Answer

**step1** Understanding Proportional Relationships

A proportional relationship is a special kind of relationship between two quantities where their ratio is always constant. This means that if one quantity is zero, the other quantity must also be zero. For example, if you buy 0 candies, you pay $0. Also, in a proportional relationship, if you double one quantity, the other quantity also doubles.

**step2** Analyzing Option A: y = 10x

Let's test this relationship.
First, let's see what happens when x is 0. If x = 0, then y = 10 multiplied by 0, which gives y = 0. So, when x is 0, y is 0. This matches part of our definition.
Next, let's check if doubling x doubles y.
If we choose x = 1, then y = 10 multiplied by 1, which is 10.
If we double x to 2, then y = 10 multiplied by 2, which is 20.
Since doubling x from 1 to 2 caused y to double from 10 to 20, this fits the characteristics of a proportional relationship.

**step3** Analyzing Option B: y = 0.75x

Let's test this relationship.
First, let's see what happens when x is 0. If x = 0, then y = 0.75 multiplied by 0, which gives y = 0. So, when x is 0, y is 0.
Next, let's check if doubling x doubles y.
If we choose x = 1, then y = 0.75 multiplied by 1, which is 0.75.
If we double x to 2, then y = 0.75 multiplied by 2, which is 1.5.
Since doubling x from 1 to 2 caused y to double from 0.75 to 1.5, this also fits the characteristics of a proportional relationship.

**step4** Analyzing Option C: y = -x

Let's test this relationship.
First, let's see what happens when x is 0. If x = 0, then y = -0, which gives y = 0. So, when x is 0, y is 0.
Next, let's check if doubling x doubles y.
If we choose x = 1, then y = -1.
If we double x to 2, then y = -2.
Since doubling x from 1 to 2 caused y to also double (from -1 to -2, meaning the magnitude doubled), this fits the characteristics of a proportional relationship.

**step5** Analyzing Option D: y = 0.25x + 2

Let's test this relationship.
First, let's see what happens when x is 0. If x = 0, then y = 0.25 multiplied by 0 plus 2, which is 0 + 2. This gives y = 2.
Since y is 2 when x is 0 (instead of 0), this relationship does not start at zero when the input is zero.
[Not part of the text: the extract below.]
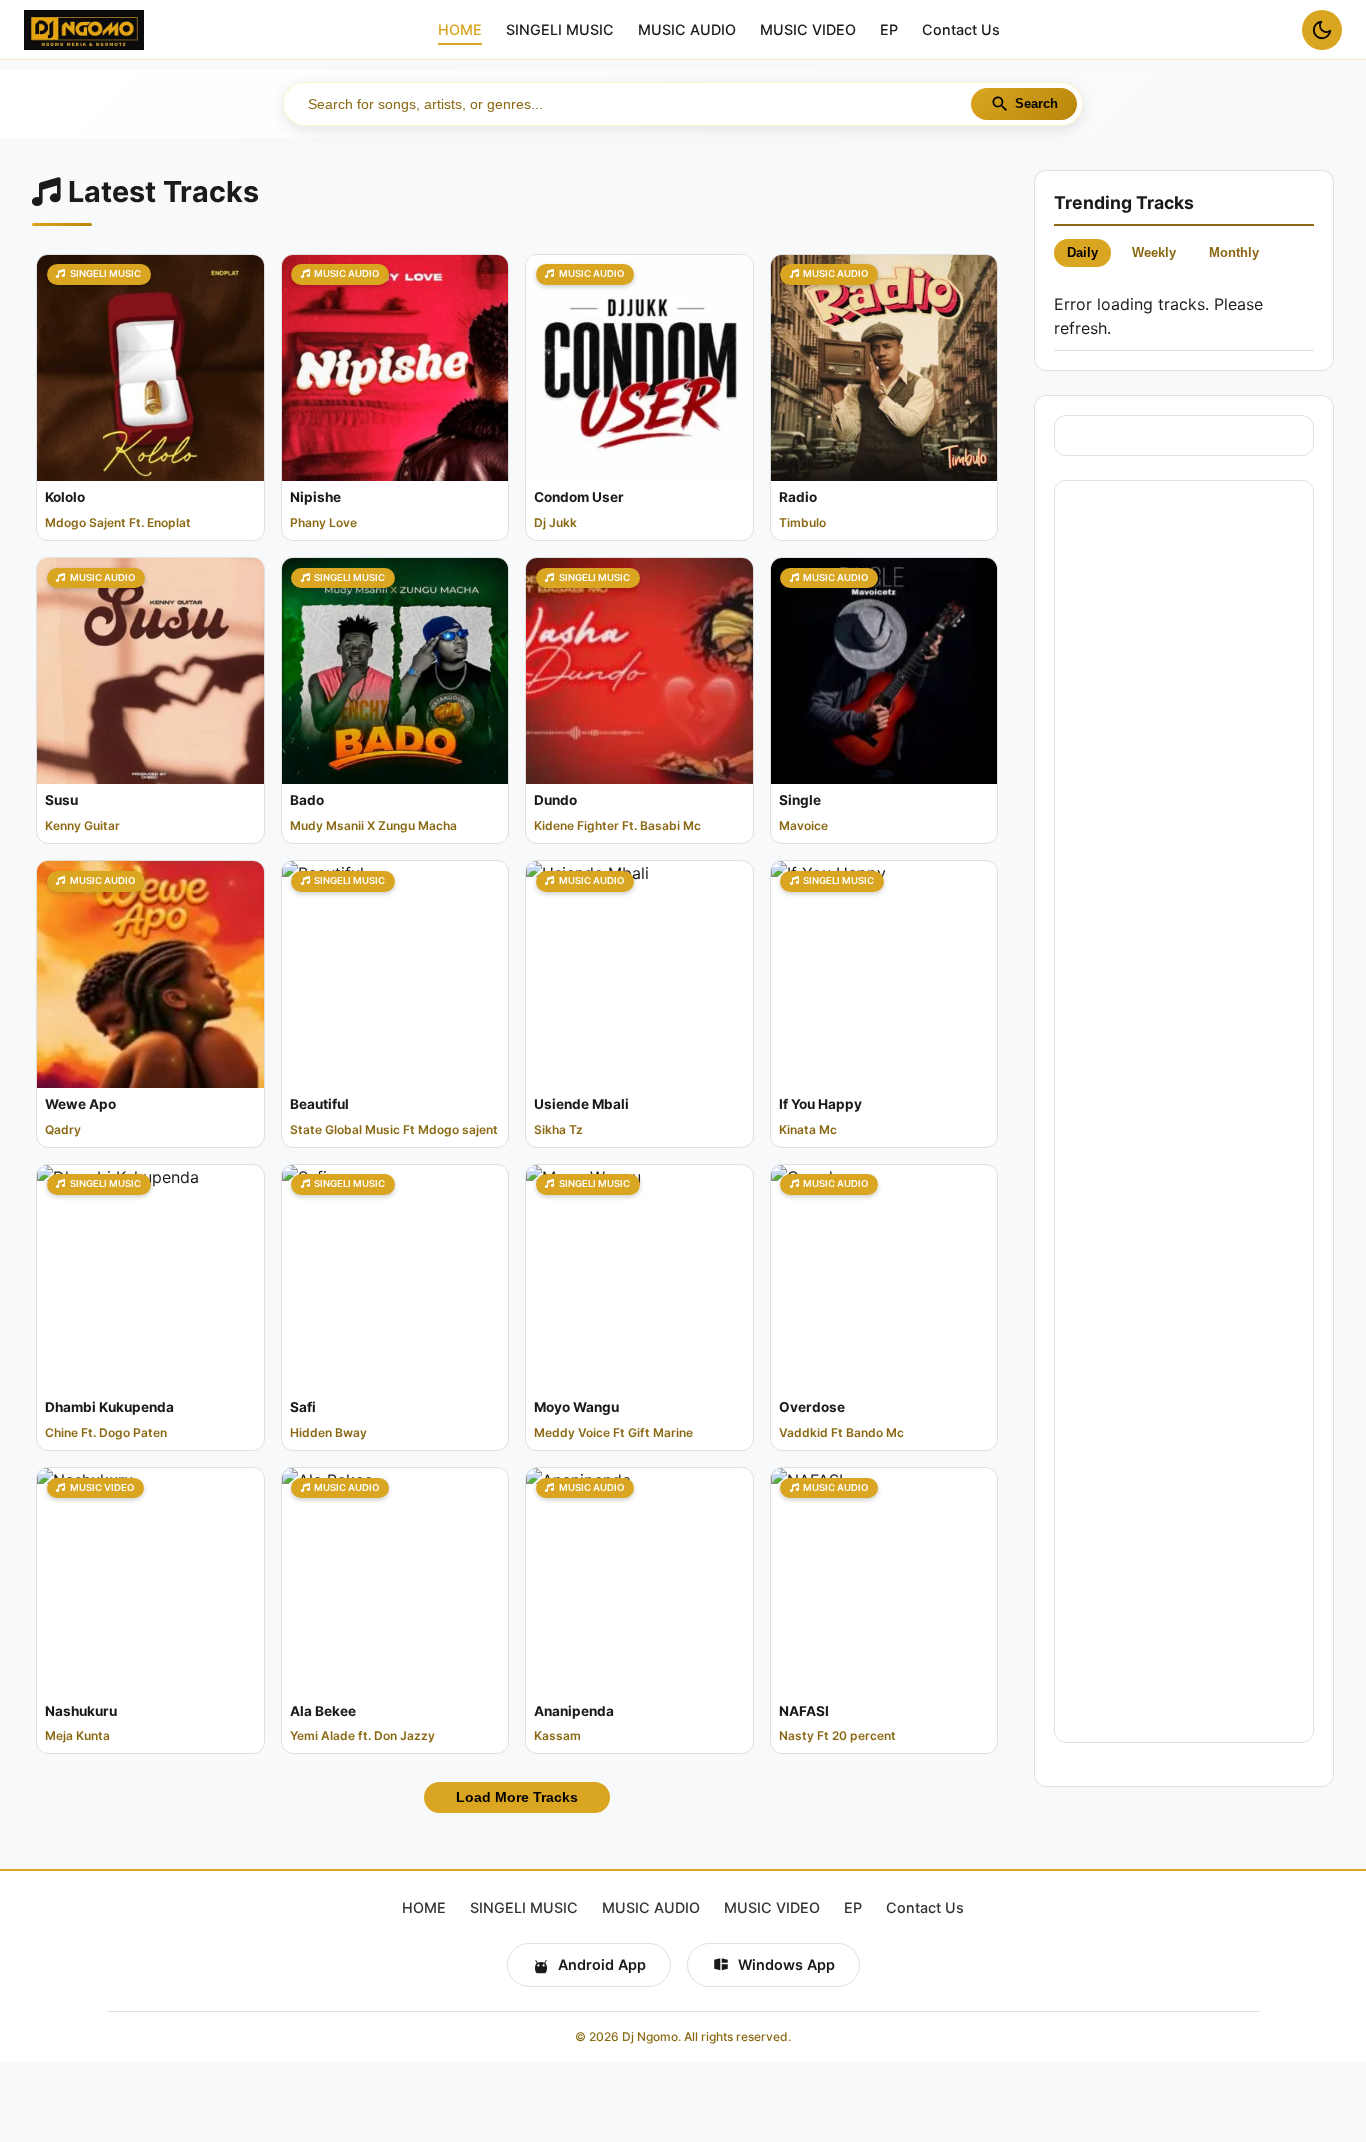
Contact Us (961, 30)
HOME (460, 30)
This immediately tells us it is not a proportional relationship.
Let's also check the doubling property just to be sure.
If we choose x = 1, then y = 0.25 multiplied by 1 plus 2, which is 0.25 + 2 = 2.25.
If we double x to 2, then y = 0.25 multiplied by 2 plus 2, which is 0.5 + 2 = 2.5.
When we doubled x from 1 to 2, y changed from 2.25 to 2.5. If it were proportional, y should have doubled from 2.25 to 4.5, but it did not. This confirms it is not a proportional relationship.

**step6** Conclusion

Based on our analysis, the equation $$y = 0.25x + 2$$ is the only one that does not represent a proportional relationship because when x is 0, y is 2 (not 0), and doubling x does not double y.